阅读材料 –
---------------

节水灌溉稻田土壤呼吸变化及其影响因素分析

为了揭示节水灌溉稻田土壤呼吸变化特征及其影响因素,基于蒸渗仪试验结果,分析了不同灌溉模式对稻田土壤呼吸速率日变化的影响,阐明了土壤呼吸速率对节水灌溉干湿交替过程的响应;同时,分析了节水灌溉稻田土壤呼吸速率的影响因子。结果表明,在处理间土壤水分状况差异较小的生育阶段,节水灌溉和常规灌溉稻田土壤呼吸速率日变化规律基本一致;在处理间水分差异较大的生育阶段,控灌稻田土壤呼吸日变化幅度较大,且速率和变化幅度均要大于常灌稻田土壤。控灌稻田全生育期土壤呼吸速率日变化均值为常灌稻田的1.47倍。控灌稻田土壤一般在复水和脱水的临界点上会出现土壤呼吸速率峰值。控灌稻田土壤呼吸速率受土温和土壤水分影响较大。稻田土壤呼吸速率与5 cm土温有较好的指数相关性,控灌稻田土壤达到了显著水平(P0.05)。土壤体积含水率在35%~55%之间时,土壤体积含水率43%为控灌稻田土壤呼吸的一个临界值,当土壤体积含水率低于临界值时,土壤呼吸速率随着土壤含水率的升高而逐渐增大(P0.05),当土壤体积含水率超过临界值时,土壤呼吸速率随着土壤含水率的增大而降低(P0.05)。研究结果为更加全面地评价节水灌溉的生态环境效应,同时为准确评估稻田生态系统碳源/汇特征提供依据。

---------------

数据列表 –

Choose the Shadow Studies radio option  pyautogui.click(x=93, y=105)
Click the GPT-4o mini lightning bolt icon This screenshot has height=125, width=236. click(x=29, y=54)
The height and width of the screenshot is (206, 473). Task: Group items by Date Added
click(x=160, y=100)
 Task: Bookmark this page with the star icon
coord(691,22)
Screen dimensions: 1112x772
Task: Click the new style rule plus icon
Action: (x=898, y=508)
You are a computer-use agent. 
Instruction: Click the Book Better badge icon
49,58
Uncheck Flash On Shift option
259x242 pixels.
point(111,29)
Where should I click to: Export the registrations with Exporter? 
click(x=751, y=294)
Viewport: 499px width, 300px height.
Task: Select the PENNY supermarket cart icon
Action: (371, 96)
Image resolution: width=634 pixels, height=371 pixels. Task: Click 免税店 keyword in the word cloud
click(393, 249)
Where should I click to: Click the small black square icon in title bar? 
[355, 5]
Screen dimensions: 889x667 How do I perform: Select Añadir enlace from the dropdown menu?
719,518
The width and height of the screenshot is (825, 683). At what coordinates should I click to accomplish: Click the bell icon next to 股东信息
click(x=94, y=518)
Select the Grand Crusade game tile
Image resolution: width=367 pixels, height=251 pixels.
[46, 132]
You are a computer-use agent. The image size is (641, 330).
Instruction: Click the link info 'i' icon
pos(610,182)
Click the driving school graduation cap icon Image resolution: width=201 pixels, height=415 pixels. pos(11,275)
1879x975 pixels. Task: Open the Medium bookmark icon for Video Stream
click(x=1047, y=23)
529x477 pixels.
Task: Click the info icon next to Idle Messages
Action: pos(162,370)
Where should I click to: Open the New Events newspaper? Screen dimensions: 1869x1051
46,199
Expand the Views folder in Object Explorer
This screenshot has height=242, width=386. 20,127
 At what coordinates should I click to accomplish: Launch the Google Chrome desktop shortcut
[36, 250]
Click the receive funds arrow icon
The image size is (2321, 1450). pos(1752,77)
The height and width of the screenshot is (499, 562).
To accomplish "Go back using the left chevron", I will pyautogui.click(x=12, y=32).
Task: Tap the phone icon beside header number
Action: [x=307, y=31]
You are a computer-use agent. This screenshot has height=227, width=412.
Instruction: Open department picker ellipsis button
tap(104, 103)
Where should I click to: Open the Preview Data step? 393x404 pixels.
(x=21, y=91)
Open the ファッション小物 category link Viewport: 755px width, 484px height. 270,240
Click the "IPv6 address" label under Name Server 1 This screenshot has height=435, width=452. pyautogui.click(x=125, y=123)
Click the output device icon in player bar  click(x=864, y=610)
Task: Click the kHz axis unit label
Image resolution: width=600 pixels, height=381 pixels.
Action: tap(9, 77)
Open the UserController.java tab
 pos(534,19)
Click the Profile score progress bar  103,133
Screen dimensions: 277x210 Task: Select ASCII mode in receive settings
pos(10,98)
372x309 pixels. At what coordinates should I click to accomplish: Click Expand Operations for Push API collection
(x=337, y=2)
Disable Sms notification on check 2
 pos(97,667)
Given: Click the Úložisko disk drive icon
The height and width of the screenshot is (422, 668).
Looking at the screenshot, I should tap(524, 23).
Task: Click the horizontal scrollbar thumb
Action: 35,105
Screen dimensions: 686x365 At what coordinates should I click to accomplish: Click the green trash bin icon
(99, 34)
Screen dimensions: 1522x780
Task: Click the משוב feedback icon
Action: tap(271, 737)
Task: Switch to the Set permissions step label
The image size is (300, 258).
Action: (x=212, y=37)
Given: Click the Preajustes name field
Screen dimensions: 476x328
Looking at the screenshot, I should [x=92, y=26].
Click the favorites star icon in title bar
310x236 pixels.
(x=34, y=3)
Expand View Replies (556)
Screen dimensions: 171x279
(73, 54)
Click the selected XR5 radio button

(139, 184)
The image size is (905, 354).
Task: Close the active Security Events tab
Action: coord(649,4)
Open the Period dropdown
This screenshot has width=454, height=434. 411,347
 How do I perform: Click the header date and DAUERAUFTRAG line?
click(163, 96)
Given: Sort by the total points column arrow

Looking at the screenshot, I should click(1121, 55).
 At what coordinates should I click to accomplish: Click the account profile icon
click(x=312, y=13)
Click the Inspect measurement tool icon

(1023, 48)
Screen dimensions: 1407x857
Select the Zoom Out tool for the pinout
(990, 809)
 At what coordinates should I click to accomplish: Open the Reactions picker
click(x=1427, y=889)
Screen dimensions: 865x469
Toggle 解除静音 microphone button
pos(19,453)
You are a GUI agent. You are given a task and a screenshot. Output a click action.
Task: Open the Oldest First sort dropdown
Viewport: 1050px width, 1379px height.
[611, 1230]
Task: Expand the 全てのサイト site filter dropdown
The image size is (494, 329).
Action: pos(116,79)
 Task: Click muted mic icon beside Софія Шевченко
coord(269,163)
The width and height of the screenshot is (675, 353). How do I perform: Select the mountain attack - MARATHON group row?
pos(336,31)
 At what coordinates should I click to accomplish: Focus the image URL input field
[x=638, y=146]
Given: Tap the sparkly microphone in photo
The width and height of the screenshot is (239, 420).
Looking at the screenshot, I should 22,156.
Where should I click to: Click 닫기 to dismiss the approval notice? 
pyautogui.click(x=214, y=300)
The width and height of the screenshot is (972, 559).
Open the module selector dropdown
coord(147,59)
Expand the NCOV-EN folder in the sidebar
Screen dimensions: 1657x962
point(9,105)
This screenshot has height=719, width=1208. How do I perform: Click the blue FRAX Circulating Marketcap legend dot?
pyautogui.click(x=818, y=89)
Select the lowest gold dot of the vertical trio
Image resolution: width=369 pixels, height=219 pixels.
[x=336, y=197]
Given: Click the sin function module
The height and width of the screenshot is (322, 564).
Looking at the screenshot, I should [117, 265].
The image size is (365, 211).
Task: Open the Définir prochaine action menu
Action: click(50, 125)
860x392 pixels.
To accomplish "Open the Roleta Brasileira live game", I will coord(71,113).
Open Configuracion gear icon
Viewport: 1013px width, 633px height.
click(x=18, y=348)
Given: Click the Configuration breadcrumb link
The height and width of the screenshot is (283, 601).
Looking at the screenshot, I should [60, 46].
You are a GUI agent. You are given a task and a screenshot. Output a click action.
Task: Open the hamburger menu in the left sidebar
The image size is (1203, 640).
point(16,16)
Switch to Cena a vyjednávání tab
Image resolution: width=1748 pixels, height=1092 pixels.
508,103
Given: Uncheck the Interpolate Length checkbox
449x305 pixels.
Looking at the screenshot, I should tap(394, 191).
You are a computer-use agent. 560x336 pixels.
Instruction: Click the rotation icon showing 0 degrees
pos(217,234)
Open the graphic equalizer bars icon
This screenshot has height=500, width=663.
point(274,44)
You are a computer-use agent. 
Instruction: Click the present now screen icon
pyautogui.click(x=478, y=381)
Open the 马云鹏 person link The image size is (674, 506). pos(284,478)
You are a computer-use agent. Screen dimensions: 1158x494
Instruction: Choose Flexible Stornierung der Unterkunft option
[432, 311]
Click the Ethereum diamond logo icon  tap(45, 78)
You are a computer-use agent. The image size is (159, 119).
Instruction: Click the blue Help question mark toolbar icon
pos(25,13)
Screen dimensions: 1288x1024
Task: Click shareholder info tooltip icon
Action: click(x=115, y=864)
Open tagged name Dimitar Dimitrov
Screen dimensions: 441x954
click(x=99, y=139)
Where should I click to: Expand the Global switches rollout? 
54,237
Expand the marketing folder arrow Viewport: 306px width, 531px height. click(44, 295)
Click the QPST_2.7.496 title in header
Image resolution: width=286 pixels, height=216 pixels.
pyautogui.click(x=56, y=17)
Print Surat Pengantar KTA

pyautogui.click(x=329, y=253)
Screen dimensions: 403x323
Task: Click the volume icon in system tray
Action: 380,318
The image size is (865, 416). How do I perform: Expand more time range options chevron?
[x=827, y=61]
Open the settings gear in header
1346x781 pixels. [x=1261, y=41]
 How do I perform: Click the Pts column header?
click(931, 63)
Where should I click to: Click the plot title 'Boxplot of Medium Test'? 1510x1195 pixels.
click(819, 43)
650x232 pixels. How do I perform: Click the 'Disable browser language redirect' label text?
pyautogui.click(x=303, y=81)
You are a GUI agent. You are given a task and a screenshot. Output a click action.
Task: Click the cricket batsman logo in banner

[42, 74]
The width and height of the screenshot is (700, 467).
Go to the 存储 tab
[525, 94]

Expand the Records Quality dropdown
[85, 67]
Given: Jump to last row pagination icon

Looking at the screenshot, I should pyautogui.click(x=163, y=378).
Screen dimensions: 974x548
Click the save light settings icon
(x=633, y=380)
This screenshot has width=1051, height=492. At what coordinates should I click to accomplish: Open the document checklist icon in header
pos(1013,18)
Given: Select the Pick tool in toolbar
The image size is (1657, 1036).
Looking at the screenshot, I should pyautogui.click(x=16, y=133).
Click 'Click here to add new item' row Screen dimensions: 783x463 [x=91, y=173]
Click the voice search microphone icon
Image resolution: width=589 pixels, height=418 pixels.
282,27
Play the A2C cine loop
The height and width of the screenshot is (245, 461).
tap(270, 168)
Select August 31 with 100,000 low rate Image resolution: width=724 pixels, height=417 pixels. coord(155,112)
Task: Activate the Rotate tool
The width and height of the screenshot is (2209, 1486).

---------------

练习要求 –
[1] 请照原文抄写关于稻田土壤呼吸的短文中的一段:从“节水灌溉稻田土壤呼吸变化及其影响因素分析”开始,一直到“态系统碳源/汇特征提供依据。”为止。
[2] 根据关于稻田土壤呼吸的短文,回答下列问题:
(a) 控灌稻田全生育期土壤呼吸速率日变化均值是常灌稻田的多少倍?
(b) 控灌稻田土壤一般在什么位置会出现土壤呼吸速率峰值?
(c) 稻田土壤呼吸速率与哪一深度的土温有较好的指数相关性?
[3] 关于稻田土壤呼吸的短文提到,研究者基于蒸渗仪试验结果,分析了不同灌溉模式对稻田土壤呼吸速率日变化的影响。请用一到三句话说明他们这样做的目的。

参考答案 –
[1]
节水灌溉稻田土壤呼吸变化及其影响因素分析

为了揭示节水灌溉稻田土壤呼吸变化特征及其影响因素,基于蒸渗仪试验结果,分析了不同灌溉模式对稻田土壤呼吸速率日变化的影响,阐明了土壤呼吸速率对节水灌溉干湿交替过程的响应;同时,分析了节水灌溉稻田土壤呼吸速率的影响因子。结果表明,在处理间土壤水分状况差异较小的生育阶段,节水灌溉和常规灌溉稻田土壤呼吸速率日变化规律基本一致;在处理间水分差异较大的生育阶段,控灌稻田土壤呼吸日变化幅度较大,且速率和变化幅度均要大于常灌稻田土壤。控灌稻田全生育期土壤呼吸速率日变化均值为常灌稻田的1.47倍。控灌稻田土壤一般在复水和脱水的临界点上会出现土壤呼吸速率峰值。控灌稻田土壤呼吸速率受土温和土壤水分影响较大。稻田土壤呼吸速率与5 cm土温有较好的指数相关性,控灌稻田土壤达到了显著水平(P0.05)。土壤体积含水率在35%~55%之间时,土壤体积含水率43%为控灌稻田土壤呼吸的一个临界值,当土壤体积含水率低于临界值时,土壤呼吸速率随着土壤含水率的升高而逐渐增大(P0.05),当土壤体积含水率超过临界值时,土壤呼吸速率随着土壤含水率的增大而降低(P0.05)。研究结果为更加全面地评价节水灌溉的生态环境效应,同时为准确评估稻田生态系统碳源/汇特征提供依据。

[2]
(a) 1.47倍。
(b) 在复水和脱水的临界点上。
(c) 5 cm土温。

[3] 这样做是为了揭示节水灌溉稻田土壤呼吸的变化特征及其影响因素。